[Author Prev][Author Next][Thread Prev][Thread Next][Author Index][Thread Index]

Re: How are hackers breaking Tor and trojan users?



Being one of the JanusVM developers, I can answer these questions for you.

On Tue, Jun 10, 2008 at 2:38 AM, MadAtTorHackers <madathackers@xxxxxxxxx> wrote:
I read that hackers are breaking Tor and turning into a trojan/rootkit?  Is this possible?  How can they do this?

In post: http://www.wilderssecurity.com/showpost.php?p=1257878&postcount=722
says XeroBank:

I saw something about a Tor exploit talk being planned for Defcon. I'll assume that's where the s%*t is scheduled to hit the fan?
The one scheduled so far isn't going to be anything I don't think. I have serious doubts, considering the wording. Ours, if accepted, will truly unmask tor users and turn tor into a trojan/rootkit.
 
Is this XeroBank spreading fear to Tor without cause? 

No.  Are you spreading fear without cause.
 
Or did hackers break Tor and create it a Trojan / Rootkit?

Yes.  http://www.janusvm.com/goldy/vuln/tor-controlport.html
 

I see also JanusVM developer are working for XeroBank:
http://xerobank.com/team.php

Yes I am, because giving away free software doesn't pay the bills, and users maybe donate $50 (USD) a month, which is not enough to live on.
 

Is JanusVM not being maintained because of XeroBank taking over? 

Absolutely not!
 
It is dead since 2007.  They say download removed for Debian, but keep donations request and link to current Oct-19-2007:
http://www.janusvm.com/download.html

Re-read that URL please.  I said it has been removed because of the Debian OpenSSL vulnerability. 
Please try to refrain from taking the situation out of context. 

Yes, I haven't update JanusVM to use the newest version of Tor, yet.  Soon though. 
No, it has not been dead since 2007.  It's been down for a couple of weeks, tops.
Oct. 19, 2007 was the last time we updated JanusVM because it's fairly low maintenance and the security model is solid.
Even the ControlPort vulnerability from last year didn't affect JanusVM, and we had the ControlPort enabled just like everyone else.
 

How can Tor become Trojan / Rootkit, this seems not possible? 

Again, http://www.janusvm.com/goldy/vuln/tor-controlport.html
Now I know, this problem has been long solved.  BTW, I was the one who told the Tor developers how to fix it.
They listened and the problem was solved.
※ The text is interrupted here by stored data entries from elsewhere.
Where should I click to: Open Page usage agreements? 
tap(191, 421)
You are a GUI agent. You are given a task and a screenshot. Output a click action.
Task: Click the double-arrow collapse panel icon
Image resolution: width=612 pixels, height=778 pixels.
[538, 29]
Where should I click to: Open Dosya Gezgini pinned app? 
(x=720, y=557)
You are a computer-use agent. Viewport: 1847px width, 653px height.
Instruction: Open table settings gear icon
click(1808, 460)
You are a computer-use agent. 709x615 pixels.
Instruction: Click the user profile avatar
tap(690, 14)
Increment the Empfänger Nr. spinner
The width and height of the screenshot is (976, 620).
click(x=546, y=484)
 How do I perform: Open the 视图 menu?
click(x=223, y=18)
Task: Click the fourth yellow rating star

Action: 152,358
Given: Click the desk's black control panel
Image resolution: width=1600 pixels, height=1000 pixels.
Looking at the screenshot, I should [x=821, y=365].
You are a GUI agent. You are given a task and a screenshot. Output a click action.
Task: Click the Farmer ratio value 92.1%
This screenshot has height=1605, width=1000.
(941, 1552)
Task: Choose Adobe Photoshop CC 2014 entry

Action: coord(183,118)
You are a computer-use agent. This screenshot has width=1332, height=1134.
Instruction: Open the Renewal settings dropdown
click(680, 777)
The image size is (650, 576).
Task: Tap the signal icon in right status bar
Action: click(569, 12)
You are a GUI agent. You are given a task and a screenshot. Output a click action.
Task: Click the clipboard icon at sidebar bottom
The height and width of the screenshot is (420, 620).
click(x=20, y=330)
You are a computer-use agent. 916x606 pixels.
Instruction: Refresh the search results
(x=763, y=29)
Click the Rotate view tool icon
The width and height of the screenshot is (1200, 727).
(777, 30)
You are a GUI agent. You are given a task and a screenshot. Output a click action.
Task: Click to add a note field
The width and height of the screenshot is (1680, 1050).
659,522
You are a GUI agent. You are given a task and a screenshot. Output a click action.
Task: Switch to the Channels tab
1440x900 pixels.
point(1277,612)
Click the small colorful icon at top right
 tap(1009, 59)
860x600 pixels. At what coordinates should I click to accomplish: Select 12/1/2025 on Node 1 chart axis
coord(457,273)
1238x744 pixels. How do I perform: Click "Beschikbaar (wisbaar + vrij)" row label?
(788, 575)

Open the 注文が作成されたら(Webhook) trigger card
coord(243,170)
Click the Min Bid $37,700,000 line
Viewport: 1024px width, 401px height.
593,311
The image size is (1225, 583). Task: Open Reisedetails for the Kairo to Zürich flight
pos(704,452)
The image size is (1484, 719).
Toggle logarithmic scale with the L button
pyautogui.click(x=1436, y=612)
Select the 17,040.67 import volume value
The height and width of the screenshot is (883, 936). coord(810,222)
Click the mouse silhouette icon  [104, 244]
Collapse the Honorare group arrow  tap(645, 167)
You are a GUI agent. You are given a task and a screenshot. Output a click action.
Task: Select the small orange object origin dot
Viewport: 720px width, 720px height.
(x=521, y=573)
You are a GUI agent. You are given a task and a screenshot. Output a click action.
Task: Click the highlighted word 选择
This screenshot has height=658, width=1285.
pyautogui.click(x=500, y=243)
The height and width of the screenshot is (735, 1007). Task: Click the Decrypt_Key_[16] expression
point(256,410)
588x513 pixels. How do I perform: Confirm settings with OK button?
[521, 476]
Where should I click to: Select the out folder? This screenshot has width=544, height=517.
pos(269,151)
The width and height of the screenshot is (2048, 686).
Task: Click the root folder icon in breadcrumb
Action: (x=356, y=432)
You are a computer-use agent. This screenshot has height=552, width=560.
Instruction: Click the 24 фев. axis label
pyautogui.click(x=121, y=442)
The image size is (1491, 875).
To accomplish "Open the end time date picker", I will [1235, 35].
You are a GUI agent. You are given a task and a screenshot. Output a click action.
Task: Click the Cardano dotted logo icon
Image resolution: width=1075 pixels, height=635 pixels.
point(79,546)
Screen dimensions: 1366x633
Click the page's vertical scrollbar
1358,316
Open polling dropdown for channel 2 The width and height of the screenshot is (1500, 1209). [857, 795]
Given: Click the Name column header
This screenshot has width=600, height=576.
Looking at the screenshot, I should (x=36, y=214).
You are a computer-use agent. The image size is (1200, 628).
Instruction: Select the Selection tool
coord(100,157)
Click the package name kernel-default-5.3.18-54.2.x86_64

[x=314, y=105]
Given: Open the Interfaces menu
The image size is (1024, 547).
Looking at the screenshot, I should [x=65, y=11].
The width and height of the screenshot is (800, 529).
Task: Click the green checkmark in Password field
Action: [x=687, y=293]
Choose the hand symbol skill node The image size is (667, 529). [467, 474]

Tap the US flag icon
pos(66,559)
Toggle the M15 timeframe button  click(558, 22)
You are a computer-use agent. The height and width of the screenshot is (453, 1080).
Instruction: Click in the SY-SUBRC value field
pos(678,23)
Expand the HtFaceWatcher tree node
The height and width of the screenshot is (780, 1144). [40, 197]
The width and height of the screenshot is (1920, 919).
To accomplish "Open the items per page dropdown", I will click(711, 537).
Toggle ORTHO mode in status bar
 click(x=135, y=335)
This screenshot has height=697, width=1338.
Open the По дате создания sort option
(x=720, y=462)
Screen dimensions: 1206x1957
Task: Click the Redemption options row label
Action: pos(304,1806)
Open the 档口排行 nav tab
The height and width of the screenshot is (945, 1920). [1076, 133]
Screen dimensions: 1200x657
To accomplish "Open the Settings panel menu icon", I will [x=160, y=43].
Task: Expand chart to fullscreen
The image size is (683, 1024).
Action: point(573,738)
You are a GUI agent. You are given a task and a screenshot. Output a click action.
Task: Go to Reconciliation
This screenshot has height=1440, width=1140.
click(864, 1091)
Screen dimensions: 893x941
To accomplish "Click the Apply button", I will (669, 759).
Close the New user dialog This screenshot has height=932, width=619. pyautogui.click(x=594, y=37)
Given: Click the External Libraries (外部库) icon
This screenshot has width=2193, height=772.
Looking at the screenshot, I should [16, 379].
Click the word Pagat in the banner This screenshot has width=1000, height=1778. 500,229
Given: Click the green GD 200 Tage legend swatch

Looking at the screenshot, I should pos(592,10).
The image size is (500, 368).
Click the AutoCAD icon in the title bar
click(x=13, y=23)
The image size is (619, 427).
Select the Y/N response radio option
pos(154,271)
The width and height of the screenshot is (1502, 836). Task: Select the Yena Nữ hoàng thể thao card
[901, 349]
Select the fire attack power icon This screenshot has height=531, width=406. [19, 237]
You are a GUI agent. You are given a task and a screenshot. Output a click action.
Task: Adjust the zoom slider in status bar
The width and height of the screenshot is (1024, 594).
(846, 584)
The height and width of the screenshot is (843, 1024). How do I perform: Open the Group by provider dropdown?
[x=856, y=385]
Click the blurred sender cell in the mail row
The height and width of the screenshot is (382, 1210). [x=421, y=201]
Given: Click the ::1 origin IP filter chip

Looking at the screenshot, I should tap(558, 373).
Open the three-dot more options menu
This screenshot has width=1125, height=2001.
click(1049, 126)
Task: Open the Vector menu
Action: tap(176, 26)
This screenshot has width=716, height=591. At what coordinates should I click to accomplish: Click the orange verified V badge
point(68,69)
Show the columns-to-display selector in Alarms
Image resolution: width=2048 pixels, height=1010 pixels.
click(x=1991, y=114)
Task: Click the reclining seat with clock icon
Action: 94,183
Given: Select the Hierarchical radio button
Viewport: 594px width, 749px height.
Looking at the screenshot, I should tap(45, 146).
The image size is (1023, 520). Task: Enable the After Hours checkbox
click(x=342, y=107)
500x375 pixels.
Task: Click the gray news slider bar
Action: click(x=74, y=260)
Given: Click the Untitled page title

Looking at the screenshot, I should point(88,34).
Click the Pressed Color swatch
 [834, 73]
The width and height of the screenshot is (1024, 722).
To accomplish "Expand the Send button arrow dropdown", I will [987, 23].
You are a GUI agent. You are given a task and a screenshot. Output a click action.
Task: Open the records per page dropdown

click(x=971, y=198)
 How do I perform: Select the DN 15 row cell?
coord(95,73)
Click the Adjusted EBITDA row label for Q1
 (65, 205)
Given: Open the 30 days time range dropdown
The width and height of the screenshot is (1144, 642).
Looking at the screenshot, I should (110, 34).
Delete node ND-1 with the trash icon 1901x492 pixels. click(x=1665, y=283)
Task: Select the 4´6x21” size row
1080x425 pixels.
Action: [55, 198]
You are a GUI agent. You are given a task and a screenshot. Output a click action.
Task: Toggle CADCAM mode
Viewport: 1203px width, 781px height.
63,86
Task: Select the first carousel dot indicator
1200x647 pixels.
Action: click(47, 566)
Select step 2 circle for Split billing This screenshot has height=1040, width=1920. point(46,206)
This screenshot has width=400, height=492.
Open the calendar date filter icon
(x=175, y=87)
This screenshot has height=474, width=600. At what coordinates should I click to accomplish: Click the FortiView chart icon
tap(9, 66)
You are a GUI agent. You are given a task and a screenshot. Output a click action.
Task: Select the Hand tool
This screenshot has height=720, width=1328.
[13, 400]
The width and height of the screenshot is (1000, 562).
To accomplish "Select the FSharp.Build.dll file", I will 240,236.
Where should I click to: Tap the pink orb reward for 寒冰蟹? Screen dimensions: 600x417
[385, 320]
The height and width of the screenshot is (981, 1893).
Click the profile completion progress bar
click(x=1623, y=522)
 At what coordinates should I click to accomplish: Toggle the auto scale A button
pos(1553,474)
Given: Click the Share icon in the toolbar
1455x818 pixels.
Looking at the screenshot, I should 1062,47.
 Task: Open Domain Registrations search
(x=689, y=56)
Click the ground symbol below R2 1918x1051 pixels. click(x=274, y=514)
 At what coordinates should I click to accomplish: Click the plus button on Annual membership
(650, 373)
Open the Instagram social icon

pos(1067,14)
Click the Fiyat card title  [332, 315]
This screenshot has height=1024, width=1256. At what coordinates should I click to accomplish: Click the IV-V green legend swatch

If some evil "hacker" gets your controlport, they could: 
- Revealing the clients true IP address (anonymity).
- Mapping hidden services to the clients own computer (security)
- Mapping hidden services to other computers in the clients local network (security)
- Mapping hidden services to other services on the Internet (security)
- Moving the client from the public Tor network to a privately controlled Tor network (privacy)
( http://blog.xerobank.com/2008/06/security-and-osi-model.html )
 
How are hackers allowed to break user computers and not be illegal? 

If the test are in a controlled environment on systems that the "hacker" owns, then there is nothing to worry about and nothing you can do about it.
It's called Research and Development.  Research vulnerabilities, and develop defenses to those vulnerabilities.
 
Why is JanusVM working for XeroBank? 

Because the world requires money to live a good life and I don't want to be like the homeless hacker.
Plus, I spent all of 2007 very poor while I worked on R&D.  I'm sick of being poor and now working my ass off at two jobs.

 
Is there a safe Tor Virtual Machine to use?

Yes.  Before you loose sleep over the issue, just disable Tor's ControlPort and you can worry a lot less.
Or use Firefox + TorButton 1.2.0 is you so choose.
 

I have many questions.  Thank you!

And I have many answers!

Thank you for your concern, but don't worry about it too much.